PAGE:
Ok i will. Thats strange though 

And that thing i noticed is the OS slows down while Copying


----------



## Jetster (Jul 29, 2016)

Come to think of it I don't think Ive ever seen 170MB/s on a USB 3.0   I usually get like 80MB/s


----------



## theFOoL (Jul 29, 2016)

Jetster said:


> Come to think of it I don't think Ive ever seen 170MB/s on a USB 3.0   I usually get like 80MB/s


I know Right! Still cool to see and it actually worked. Win. took 1HR&40MIN where Linux took 30MIN


----------



## Nokiron (Jul 29, 2016)

That does not seem right. What kind of drive is it? An external solid state one?

3.5" rarely go that high, especially not tiny ones.


----------



## theFOoL (Jul 29, 2016)

Its a 3.5 and the External bay is from Sabrent. Its sata based


----------



## Toothless (Jul 29, 2016)

rk3066 said:


> Its a 3.5 and the External bay is from Sabrent. Its sata based


HDD or SSD


----------



## theFOoL (Jul 29, 2016)

HDD. What ssd has 3.5? 

Edit: NVM lol I see


----------



## Nokiron (Jul 29, 2016)

What's the drive size? Model?

[Records from a collection]
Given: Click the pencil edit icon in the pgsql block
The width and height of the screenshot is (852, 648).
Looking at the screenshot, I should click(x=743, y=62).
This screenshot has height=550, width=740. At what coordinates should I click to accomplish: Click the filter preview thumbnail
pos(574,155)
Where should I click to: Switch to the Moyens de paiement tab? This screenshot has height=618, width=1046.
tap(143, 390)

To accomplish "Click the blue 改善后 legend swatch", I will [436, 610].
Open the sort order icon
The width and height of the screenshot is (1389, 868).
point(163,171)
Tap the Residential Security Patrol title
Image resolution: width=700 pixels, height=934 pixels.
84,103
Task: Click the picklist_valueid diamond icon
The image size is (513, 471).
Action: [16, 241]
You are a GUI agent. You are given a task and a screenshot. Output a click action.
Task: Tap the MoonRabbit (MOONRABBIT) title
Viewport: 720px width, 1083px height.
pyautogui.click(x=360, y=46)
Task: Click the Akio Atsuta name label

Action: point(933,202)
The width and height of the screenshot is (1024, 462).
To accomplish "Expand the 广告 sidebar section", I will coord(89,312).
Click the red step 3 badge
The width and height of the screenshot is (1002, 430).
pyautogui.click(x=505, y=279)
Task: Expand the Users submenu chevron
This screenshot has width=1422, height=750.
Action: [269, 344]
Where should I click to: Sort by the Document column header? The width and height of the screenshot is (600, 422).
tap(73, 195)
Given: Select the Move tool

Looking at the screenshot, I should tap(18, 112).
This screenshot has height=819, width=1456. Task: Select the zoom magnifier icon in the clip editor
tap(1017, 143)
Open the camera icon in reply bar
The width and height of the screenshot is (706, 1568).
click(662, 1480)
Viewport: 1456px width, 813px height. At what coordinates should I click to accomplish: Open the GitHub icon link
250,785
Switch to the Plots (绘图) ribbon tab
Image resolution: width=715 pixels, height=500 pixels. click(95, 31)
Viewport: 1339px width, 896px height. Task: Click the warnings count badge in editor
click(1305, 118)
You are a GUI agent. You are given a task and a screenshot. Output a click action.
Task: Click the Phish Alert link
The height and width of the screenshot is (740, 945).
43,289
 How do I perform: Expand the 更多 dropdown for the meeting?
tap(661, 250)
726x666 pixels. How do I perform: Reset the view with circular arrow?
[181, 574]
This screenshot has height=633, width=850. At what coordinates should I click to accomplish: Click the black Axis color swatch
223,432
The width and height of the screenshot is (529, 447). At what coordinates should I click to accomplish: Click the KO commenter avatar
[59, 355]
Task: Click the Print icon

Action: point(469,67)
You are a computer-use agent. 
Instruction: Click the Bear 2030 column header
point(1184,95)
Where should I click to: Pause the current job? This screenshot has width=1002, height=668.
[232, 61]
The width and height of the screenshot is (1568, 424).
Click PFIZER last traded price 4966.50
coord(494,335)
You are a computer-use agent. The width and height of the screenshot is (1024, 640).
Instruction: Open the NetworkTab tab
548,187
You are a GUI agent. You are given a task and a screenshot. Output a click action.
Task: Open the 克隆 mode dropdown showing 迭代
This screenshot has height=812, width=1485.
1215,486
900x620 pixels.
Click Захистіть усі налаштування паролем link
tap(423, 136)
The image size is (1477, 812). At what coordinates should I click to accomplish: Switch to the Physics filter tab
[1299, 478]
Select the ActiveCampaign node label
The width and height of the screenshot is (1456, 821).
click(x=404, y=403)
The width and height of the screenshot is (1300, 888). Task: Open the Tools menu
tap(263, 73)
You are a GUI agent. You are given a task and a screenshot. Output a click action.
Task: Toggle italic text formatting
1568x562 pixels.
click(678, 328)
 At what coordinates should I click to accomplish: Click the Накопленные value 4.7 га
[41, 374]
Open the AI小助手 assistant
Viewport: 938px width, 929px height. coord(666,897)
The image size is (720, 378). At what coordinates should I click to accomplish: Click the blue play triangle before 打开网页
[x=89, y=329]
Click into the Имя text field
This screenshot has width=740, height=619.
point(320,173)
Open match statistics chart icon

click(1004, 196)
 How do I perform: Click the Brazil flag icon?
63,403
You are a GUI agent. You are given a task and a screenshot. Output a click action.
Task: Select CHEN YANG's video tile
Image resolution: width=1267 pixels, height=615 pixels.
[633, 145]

GOALS:
**A)** Using the forum thread on drive copy speeds, mark each statement yes or no and quote the words that decide it: (i) Jetster usually gets about 80MB/s on USB 3.0; (ii) the 3.5 drive in the Sabrent bay is an SSD; (iii) the copy took longer on Linux than on Windows.
**B)** Output the stretch of the entries from the line that contains "The width and height of the screenshot is (1300, 888)." through the line that contains "Viewport: 938px width, 929px" as a Markdown table with the columns n (the row number) and Line, leaving out blank lines.

SOLUTIONS FOR EACH TASK:
**A)**
(i) Yes: "I usually get like 80MB/s"
(ii) No: "HDD. What ssd has 3.5?"
(iii) No: "Win. took 1HR&40MIN where Linux took 30MIN"

**B)**
| n | Line |
|---|---|
| 1 | The width and height of the screenshot is (1300, 888). Task: Open the Tools menu |
| 2 | tap(263, 73) |
| 3 | You are a GUI agent. You are given a task and a screenshot. Output a click action. |
| 4 | Task: Toggle italic text formatting |
| 5 | 1568x562 pixels. |
| 6 | click(678, 328) |
| 7 |  At what coordinates should I click to accomplish: Click the Накопленные value 4.7 га |
| 8 | [41, 374] |
| 9 | Open the AI小助手 assistant |
| 10 | Viewport: 938px width, 929px height. coord(666,897) |